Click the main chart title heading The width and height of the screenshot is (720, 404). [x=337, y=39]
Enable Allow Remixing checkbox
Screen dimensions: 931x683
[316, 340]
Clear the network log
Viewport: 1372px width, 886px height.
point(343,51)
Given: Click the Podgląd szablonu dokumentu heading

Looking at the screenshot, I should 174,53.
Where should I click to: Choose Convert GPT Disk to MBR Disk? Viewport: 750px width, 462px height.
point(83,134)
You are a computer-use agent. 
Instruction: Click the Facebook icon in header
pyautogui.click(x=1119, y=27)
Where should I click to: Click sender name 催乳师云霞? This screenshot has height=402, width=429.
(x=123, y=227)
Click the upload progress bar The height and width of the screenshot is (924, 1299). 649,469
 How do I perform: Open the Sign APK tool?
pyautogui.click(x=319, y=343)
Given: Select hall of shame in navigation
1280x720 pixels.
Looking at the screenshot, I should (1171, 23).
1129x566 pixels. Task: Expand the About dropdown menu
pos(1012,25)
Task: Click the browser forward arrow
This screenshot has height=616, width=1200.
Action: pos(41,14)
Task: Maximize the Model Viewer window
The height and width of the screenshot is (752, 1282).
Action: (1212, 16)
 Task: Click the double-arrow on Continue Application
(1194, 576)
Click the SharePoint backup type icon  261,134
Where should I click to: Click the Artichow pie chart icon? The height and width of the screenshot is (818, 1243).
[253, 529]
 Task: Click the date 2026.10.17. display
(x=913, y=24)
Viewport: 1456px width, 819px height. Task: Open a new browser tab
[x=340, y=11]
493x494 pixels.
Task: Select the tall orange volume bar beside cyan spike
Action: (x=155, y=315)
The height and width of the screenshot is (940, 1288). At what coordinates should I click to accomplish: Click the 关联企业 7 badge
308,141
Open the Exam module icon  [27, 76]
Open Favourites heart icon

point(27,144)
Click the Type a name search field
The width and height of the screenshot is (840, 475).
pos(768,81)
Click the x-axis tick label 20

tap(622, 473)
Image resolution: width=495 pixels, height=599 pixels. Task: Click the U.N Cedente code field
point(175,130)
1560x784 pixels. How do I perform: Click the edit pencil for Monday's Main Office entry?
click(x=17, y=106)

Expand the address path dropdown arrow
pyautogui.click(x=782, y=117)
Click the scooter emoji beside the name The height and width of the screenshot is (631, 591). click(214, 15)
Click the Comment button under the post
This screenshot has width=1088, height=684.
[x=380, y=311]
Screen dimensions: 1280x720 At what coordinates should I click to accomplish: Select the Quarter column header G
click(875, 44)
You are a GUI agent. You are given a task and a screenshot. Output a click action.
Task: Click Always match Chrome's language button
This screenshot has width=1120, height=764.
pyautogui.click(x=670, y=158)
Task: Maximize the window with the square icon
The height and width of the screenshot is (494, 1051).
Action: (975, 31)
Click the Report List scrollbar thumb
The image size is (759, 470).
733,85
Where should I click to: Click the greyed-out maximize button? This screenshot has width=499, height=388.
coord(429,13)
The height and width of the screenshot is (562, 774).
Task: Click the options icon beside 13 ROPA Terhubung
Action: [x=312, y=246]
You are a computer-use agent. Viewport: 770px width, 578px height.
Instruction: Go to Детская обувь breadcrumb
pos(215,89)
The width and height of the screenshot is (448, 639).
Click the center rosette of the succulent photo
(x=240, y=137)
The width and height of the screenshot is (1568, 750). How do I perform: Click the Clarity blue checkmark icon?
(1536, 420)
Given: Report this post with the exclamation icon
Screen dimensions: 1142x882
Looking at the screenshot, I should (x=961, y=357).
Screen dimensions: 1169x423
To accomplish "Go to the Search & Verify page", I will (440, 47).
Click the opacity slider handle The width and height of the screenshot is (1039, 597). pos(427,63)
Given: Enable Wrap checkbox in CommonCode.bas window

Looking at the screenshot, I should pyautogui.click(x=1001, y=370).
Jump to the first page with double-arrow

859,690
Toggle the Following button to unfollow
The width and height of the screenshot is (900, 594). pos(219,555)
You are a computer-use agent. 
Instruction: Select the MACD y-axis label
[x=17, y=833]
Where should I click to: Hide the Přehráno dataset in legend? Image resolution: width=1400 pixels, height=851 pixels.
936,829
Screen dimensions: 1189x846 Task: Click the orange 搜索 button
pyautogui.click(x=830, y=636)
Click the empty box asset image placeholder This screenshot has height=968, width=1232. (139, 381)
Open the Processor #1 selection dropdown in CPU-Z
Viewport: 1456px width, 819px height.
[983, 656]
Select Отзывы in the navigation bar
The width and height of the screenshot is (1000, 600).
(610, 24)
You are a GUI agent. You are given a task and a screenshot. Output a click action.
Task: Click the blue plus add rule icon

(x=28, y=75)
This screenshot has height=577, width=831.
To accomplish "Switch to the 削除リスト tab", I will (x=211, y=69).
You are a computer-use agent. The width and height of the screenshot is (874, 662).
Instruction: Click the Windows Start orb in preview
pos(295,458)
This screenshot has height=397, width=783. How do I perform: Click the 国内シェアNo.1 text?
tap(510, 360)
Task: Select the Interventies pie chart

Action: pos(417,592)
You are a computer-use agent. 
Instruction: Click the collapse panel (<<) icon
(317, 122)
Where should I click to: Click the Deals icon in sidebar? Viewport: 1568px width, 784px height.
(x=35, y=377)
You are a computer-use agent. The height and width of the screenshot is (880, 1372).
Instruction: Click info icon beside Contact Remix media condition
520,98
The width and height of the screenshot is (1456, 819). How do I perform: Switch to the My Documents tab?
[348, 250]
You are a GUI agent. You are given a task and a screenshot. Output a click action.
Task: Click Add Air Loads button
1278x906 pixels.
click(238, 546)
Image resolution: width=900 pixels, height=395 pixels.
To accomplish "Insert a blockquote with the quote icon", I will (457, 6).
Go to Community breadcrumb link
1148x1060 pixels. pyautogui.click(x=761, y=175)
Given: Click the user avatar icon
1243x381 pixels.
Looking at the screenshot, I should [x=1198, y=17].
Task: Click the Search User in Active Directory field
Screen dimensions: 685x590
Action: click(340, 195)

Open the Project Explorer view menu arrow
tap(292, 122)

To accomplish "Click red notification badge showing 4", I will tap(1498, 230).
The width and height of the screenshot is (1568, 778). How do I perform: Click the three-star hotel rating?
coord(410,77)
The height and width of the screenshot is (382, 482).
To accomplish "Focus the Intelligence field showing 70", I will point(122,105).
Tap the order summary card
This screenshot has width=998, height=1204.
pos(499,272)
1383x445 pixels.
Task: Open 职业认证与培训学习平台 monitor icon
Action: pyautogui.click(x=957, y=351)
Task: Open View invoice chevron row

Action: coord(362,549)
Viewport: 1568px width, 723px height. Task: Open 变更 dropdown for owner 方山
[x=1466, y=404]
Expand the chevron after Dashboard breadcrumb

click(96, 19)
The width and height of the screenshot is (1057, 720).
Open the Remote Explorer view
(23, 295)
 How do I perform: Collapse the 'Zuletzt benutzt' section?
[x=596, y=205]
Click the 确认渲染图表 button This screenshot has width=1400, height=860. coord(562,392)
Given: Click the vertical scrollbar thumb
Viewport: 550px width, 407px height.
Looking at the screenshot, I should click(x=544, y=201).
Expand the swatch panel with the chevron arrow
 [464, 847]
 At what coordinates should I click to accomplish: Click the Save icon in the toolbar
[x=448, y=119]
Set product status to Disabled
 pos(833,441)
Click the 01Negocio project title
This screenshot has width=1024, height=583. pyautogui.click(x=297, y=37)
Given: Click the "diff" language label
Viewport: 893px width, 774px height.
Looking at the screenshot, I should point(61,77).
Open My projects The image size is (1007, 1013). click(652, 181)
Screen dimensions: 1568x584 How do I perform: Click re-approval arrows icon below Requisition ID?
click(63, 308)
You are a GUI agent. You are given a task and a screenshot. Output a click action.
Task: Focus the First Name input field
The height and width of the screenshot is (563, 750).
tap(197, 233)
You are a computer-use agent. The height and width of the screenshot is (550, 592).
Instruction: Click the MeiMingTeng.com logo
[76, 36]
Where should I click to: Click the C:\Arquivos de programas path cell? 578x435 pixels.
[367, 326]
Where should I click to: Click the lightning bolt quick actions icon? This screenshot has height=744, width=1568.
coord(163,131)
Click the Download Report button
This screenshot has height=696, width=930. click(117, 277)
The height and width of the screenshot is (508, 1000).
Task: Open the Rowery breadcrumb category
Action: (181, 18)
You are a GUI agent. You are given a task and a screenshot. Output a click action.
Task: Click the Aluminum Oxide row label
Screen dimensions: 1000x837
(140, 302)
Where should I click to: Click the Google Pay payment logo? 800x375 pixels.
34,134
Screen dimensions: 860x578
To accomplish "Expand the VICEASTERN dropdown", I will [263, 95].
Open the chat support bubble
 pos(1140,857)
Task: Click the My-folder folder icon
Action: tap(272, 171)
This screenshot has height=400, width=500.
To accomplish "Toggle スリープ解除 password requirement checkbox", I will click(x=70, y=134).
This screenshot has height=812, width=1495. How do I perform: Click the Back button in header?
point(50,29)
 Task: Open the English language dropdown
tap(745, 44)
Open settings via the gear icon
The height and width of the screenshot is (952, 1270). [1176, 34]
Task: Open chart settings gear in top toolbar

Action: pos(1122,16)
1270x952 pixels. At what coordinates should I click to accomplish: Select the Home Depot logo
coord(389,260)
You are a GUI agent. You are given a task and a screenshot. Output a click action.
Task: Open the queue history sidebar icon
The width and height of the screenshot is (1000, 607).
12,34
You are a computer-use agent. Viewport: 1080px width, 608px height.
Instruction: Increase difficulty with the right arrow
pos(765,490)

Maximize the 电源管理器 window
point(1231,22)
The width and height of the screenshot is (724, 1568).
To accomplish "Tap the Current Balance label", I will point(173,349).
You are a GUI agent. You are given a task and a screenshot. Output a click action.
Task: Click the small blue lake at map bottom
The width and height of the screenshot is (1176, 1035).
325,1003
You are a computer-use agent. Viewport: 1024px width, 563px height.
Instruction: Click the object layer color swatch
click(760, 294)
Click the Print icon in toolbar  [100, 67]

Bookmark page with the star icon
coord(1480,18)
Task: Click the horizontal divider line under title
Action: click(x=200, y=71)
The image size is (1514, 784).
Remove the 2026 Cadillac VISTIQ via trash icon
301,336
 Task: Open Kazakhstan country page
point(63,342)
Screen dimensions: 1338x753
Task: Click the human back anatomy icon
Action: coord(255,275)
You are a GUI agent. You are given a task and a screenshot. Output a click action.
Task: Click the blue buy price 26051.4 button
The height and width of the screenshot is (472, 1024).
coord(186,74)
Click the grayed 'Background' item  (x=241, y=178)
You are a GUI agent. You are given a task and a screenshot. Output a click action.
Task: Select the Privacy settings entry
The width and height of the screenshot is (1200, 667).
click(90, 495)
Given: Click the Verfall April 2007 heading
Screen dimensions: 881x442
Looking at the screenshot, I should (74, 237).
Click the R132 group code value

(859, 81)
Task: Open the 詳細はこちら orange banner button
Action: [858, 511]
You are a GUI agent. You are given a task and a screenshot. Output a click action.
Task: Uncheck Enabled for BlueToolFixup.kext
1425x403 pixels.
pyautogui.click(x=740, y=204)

--------------------------------

Problem requirements: Copy out every line of the data from the one containing "Given: Enable Wrap" through the one containing "tap(510, 360)", including both of those lines, and reproduce each exactly.

Worked answer:
Given: Enable Wrap checkbox in CommonCode.bas window

Looking at the screenshot, I should pyautogui.click(x=1001, y=370).
Jump to the first page with double-arrow

859,690
Toggle the Following button to unfollow
The width and height of the screenshot is (900, 594). pos(219,555)
You are a computer-use agent. 
Instruction: Select the MACD y-axis label
[x=17, y=833]
Where should I click to: Hide the Přehráno dataset in legend? Image resolution: width=1400 pixels, height=851 pixels.
936,829
Screen dimensions: 1189x846 Task: Click the orange 搜索 button
pyautogui.click(x=830, y=636)
Click the empty box asset image placeholder This screenshot has height=968, width=1232. (139, 381)
Open the Processor #1 selection dropdown in CPU-Z
Viewport: 1456px width, 819px height.
[983, 656]
Select Отзывы in the navigation bar
The width and height of the screenshot is (1000, 600).
(610, 24)
You are a GUI agent. You are given a task and a screenshot. Output a click action.
Task: Click the blue plus add rule icon

(x=28, y=75)
This screenshot has height=577, width=831.
To accomplish "Switch to the 削除リスト tab", I will (x=211, y=69).
You are a computer-use agent. The width and height of the screenshot is (874, 662).
Instruction: Click the Windows Start orb in preview
pos(295,458)
This screenshot has height=397, width=783. How do I perform: Click the 国内シェアNo.1 text?
tap(510, 360)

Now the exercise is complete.